Tailwheel aircraft often handle better in the air than their nose-draggin’ counterparts. The lack of that heavy nosewheel hanging out on essentially a pendulum arm improves roll rate.
I’d like to say I really enjoy flying tail draggers, 'cause that’s the macho pilot thing to say. But honestly, I’ve never really felt comfortable landing one. You’ve got to keep your feet dancing on the pedals, and the thought that the beast wants to swap ends on me all the time makes me nervous. On the other hand, on the rare occasion when I land on a grass strip I’d rather fly a taildragger.
Retracts have a “squat switch” in them that prevents the gear from retracting if the aircraft is on the ground. You wouldn’t raise the flaps until you’re fully planted on the mains. The squat switch could be faulty, but that’s not much of a problem in a 172. 
You work for the army? Say, could you get me a Blackhawk? Maybe you can mail it to me piece by piece, like it’s said GIs used to do with jeeps…?

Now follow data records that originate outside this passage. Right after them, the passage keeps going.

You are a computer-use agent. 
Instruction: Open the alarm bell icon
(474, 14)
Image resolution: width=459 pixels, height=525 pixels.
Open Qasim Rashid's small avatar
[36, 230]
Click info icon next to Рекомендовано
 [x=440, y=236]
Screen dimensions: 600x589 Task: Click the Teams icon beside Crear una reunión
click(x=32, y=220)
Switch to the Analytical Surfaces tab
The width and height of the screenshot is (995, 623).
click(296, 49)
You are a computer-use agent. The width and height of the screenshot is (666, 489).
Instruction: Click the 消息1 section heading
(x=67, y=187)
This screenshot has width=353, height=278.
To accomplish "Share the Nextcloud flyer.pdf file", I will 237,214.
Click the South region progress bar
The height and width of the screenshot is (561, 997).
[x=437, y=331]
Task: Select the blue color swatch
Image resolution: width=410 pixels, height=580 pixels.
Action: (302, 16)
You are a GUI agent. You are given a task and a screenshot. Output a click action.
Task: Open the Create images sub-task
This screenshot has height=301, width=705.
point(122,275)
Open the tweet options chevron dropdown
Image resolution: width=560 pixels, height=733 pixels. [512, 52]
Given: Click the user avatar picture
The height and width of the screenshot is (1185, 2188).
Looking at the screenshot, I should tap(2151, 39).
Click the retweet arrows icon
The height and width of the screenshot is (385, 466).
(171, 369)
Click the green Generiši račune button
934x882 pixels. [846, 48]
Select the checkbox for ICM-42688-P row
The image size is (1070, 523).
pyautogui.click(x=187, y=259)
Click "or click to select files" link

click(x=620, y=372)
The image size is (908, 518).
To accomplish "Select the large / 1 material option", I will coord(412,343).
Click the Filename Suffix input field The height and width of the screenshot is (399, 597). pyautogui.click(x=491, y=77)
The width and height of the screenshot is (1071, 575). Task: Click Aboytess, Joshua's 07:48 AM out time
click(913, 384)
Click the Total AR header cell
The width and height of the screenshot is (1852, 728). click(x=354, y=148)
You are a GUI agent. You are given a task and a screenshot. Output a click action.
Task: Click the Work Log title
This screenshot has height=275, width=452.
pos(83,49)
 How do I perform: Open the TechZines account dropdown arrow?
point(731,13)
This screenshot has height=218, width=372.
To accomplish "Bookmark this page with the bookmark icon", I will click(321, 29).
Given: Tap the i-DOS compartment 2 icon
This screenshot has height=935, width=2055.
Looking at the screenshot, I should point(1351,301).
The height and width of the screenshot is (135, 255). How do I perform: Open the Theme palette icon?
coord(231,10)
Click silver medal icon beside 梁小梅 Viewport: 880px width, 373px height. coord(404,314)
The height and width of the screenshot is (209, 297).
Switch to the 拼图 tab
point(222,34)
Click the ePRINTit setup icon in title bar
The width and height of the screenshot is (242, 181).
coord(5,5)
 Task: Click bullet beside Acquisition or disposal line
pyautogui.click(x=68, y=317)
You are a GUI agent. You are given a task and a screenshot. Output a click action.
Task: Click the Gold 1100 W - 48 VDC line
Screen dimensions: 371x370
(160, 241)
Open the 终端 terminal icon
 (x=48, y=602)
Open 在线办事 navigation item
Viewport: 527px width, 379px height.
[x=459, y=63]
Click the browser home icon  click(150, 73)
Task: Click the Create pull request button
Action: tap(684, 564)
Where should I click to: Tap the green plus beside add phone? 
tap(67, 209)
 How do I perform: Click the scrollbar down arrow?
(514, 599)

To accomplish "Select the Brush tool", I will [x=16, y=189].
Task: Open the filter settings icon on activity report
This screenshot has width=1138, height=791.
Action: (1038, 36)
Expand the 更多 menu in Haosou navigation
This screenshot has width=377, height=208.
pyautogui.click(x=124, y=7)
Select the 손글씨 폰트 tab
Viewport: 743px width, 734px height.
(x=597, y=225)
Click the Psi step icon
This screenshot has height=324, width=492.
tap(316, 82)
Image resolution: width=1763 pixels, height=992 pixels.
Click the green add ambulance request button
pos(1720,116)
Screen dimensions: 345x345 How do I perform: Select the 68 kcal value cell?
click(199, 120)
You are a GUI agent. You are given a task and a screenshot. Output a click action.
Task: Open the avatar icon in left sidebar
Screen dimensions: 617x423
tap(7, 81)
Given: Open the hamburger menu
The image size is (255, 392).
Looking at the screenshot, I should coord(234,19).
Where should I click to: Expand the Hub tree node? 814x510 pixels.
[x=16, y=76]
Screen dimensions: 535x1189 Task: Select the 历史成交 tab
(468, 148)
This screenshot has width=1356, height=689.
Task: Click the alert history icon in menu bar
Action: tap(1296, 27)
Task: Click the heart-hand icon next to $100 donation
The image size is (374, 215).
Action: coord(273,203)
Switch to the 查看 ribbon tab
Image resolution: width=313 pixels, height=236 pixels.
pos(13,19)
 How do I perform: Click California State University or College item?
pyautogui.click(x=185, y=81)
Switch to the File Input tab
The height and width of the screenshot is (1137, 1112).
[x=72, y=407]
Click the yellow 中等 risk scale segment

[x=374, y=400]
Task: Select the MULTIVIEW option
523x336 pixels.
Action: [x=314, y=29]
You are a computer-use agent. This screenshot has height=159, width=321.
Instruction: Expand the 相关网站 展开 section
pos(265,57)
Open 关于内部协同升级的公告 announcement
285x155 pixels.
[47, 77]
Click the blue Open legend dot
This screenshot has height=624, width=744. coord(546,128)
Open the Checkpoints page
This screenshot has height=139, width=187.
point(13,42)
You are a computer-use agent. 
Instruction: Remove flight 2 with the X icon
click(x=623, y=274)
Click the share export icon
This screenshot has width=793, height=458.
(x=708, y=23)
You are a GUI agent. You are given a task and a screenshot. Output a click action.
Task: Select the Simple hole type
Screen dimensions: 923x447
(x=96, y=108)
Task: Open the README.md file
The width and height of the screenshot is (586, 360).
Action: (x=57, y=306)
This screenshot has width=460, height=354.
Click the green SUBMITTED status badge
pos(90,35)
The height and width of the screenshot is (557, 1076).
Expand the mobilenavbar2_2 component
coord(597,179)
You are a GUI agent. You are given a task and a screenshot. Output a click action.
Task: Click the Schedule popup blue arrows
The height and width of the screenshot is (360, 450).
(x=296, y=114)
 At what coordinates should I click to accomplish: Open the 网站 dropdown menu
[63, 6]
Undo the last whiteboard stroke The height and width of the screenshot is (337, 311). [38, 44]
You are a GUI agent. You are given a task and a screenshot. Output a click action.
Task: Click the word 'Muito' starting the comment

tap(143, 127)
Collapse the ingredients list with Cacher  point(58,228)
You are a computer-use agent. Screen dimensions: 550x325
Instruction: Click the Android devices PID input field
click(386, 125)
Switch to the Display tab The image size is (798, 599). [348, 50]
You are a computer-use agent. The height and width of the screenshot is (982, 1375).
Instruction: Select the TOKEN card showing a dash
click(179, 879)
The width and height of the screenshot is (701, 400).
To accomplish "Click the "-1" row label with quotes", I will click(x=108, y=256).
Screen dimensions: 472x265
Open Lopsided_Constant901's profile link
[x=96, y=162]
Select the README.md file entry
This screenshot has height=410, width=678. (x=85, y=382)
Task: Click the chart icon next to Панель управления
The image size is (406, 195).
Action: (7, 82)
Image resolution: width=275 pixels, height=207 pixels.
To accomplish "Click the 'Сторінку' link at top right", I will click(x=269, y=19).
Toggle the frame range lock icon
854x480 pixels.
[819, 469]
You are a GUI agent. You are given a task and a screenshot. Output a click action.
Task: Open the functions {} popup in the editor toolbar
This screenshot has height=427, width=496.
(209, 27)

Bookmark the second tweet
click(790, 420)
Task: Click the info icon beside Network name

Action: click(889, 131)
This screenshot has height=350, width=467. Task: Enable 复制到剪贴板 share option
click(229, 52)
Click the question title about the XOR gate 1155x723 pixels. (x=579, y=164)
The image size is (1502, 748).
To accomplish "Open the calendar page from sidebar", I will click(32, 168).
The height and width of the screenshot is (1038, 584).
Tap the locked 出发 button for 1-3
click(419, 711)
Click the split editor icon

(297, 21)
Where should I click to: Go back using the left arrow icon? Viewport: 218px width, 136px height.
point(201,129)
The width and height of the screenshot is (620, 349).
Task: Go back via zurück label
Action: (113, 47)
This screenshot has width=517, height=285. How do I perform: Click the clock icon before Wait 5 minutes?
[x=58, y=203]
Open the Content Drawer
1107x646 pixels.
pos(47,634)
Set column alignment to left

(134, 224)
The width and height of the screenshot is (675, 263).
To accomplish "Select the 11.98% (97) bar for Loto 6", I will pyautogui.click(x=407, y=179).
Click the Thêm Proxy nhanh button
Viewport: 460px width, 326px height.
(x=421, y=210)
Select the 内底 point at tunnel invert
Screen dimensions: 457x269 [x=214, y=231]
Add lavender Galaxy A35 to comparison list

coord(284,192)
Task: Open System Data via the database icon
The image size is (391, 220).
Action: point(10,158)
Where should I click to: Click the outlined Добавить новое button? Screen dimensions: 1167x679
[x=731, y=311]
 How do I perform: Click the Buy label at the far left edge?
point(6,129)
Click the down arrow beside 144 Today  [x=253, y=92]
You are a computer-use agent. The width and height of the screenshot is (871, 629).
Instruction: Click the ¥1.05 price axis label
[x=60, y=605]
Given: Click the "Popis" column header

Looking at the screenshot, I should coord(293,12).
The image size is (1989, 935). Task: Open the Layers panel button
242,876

Sam, I’m with you on those landings. In the Citabria, I confidently did loops, hammerheads, split-S’s, all kinds of stomach chruning fun. But line up on final to a paved strip on a gusty crosswind day - white knuckle time!
Johnny, how big is your mailbox? I might have to fold the rotor blades in two, but you can just straighten 'em out with a sledgehammer.
kelly, if you mail me a Blackhawk, I’ll get a big enough mail box! 
Johnny, I suggest you don’t rely on a squat switch to keep the plane’s nose out of the dirt. Squat switches fail, or the airplane temporarily leaves the ground and the gear folds…Then it takes a LOT of power to taxi up to the ramp.
There’s a good reason to pull the flaps on landing, however - you’re less likely to put FOD through them. Especially important on gravel or other unimproved strips. Another reason to make the aircraft less susceptible to wind gusts on the ground.
Sam Stone, The aircraft I fly don’t have flaps. Just a “flapping hinge”! And no wheels at all!